Enfouir, dans un CSDU, d’autres déchets que ceux prévus au contrat, pourra, pénalement, être un abus de confiance

Le dossier pénal des frères Guerini pourrait boucher le port de Marseille

Mais il présente l’avantage de faire avancer le droit : désormais, on sait qu’enfouir, dans un CSDU, d’autres déchets que ceux prévus au contrat, pourra, pénalement, être un abus de confiance… 

Plus largement voici que l’abus de confiance peut ainsi, enfin, porter sur des fonds, des valeurs ou un bien quelconque, y compris un immeuble : ce dernier point étant, pour la Cour de cassation, un revirement de jurisprudence. 


Le 9 février 2009, le procureur de la République de Marseille a été informé par un correspondant anonyme de malversations susceptibles d’être imputées à M. Jean-Noël Guérini, président du conseil général des Bouches-du-Rhône et à son frère, M. Alexandre Guérini, entrepreneur spécialisé dans le traitement des déchets.

Dans la foulée, une « une information a été ouverte mettant en évidence diverses influences sur la passation et la gestion de contrats juteux… en lixiviats.

Notamment, il est apparu qu’à la faveur d’un protocole d’accord signé en 2000, une société est cédée qui était titulaire depuis 1999 d’une délégation de service public pour l’exploitation d’un site d’enfouissement de déchets (CSDU).
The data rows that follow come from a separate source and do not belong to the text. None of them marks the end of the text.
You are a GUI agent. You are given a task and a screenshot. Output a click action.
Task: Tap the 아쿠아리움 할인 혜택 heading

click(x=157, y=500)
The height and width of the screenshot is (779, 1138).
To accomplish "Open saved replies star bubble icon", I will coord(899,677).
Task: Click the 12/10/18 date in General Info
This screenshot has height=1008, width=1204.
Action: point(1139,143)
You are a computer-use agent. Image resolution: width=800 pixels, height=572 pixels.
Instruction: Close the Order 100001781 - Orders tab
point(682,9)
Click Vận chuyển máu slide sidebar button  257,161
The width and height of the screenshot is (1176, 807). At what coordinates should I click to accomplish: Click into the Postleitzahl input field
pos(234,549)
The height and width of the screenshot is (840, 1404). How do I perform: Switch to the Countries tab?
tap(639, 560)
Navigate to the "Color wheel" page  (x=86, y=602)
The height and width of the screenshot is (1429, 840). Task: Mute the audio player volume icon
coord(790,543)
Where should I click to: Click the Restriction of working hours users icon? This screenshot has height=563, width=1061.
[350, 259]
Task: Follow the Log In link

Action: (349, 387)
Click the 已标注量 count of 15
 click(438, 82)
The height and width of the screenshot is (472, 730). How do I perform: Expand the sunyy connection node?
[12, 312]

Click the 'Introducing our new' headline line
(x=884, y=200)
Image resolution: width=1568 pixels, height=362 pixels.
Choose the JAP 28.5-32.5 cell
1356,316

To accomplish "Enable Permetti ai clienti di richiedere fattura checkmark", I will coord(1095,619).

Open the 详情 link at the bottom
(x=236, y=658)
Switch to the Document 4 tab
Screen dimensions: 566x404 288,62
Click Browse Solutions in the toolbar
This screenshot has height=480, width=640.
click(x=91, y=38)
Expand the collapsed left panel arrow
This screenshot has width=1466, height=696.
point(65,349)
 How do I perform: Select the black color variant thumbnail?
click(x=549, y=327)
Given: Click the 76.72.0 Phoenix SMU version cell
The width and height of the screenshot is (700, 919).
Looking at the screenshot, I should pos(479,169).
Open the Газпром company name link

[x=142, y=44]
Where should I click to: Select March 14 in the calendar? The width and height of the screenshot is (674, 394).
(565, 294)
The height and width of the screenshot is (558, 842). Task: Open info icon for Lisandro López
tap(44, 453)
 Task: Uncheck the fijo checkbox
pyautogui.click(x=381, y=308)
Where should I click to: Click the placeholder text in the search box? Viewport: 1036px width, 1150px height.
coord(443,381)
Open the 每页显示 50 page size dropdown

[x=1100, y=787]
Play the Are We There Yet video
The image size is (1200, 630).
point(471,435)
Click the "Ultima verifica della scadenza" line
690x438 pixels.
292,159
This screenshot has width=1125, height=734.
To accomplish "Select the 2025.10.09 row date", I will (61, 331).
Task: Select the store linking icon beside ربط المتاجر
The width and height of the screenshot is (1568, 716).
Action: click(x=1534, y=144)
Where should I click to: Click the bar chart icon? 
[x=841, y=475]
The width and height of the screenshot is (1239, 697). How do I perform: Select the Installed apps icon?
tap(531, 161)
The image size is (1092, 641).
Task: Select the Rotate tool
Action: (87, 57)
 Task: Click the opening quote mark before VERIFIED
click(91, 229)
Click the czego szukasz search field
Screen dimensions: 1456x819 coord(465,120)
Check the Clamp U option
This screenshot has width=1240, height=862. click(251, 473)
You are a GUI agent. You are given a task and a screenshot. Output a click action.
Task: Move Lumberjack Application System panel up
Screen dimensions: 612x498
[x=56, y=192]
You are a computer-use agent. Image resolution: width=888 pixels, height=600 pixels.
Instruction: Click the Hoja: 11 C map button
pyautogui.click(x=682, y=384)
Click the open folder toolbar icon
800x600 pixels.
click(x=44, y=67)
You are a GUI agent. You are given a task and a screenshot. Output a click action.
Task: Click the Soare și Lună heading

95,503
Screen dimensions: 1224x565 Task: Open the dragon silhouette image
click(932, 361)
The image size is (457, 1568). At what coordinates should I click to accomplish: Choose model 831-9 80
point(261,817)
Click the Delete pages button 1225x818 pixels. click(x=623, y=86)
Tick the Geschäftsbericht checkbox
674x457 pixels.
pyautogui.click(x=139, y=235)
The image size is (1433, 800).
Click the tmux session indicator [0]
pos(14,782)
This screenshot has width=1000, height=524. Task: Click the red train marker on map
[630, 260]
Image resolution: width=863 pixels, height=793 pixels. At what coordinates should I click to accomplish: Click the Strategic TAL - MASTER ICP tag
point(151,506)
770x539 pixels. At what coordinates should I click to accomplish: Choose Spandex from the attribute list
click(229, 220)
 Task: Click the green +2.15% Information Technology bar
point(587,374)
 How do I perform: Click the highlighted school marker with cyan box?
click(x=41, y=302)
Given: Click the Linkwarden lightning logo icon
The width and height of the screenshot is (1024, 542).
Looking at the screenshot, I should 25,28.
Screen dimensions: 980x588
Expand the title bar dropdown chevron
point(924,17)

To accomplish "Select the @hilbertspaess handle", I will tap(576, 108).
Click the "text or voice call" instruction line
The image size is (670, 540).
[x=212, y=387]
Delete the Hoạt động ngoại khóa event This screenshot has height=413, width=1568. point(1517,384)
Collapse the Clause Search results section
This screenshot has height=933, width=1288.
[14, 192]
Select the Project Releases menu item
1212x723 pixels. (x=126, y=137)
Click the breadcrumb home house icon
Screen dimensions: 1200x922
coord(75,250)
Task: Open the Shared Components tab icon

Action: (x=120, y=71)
Et comme le note la Cour de cassation,  Les investigations menées relativement à la fixation de la seconde partie du prix ont mis en évidence que sa majoration aurait été la contrepartie de l’influence exercée par [Alexandre Guérini] auprès des élus, membres du Sitom BVA, à l’effet d’obtenir une augmentation du volume d’activité autorisée.»

Pourquoi vouloir cette augmentation de volume ? Pour y enfouir des déchets… autres que ceux autorisés. Autres que ceux du déléguant (ce qui sous diverses limites est possible mais faut-il que ce soit prévu au contrat, ce qui est très limité en marché public et plutôt la norme en délégation de service public, mais passons).

Chacun, à la lecture de ce qui précède, peut jouer à deviner ce que furent les infractions donnant lieu à poursuites. Mettons fin à ce suspens aussi ludique qu’insoutenable en citant, là encore, la Cour de cassation :

« Par ordonnance du 17 janvier 2020, le juge d’instruction a décidé le renvoi devant la juridiction de jugement des personnes mises en examen, parmi lesquelles, notamment, M. [I] [F] des chefs de trafic d’influence passif par un particulier, blanchiment à titre habituel, recel de prise illégale d’intérêts, abus de confiance, abus de biens sociaux, M. [U] [F] du chef de prise illégale d’intérêts, la société SMA E des chefs de recel de prise illégale d’intérêts et abus de confiance, M. [Z] du chef d’abus de confiance, M. [G] des chefs de complicité d’abus de confiance, faux et usage de faux, M. [N] du chef de favoritisme et M. [H] du chef de destruction de preuves d’un crime ou d’un délit. »

Tout de même… 

Passons ensuite sur les nombreux épisodes de cette affaire qui a d’ailleurs eu des victimes collatérales, ce que l’on ne peut que regretter… pour en venir aux deux apports juridiques intéressants de la nouvelle décision de la Cour de cassation rendue dans cette affaire :

  • d’une part, un aspect intéressant relatif aux actions de l’association ANTICOR depuis que celle-ci a perdu son agrément… Sur ce point, voir ici  un article 
  • d’autre part, et surtout, une question de qualification pénale. Enfouir d’autres déchets que prévu au contrat, est-ce potentiellement, si les autres conditions se trouvent réunies… un abus de confiance au sens pénal, avec l’autorité délégante pour victime ? 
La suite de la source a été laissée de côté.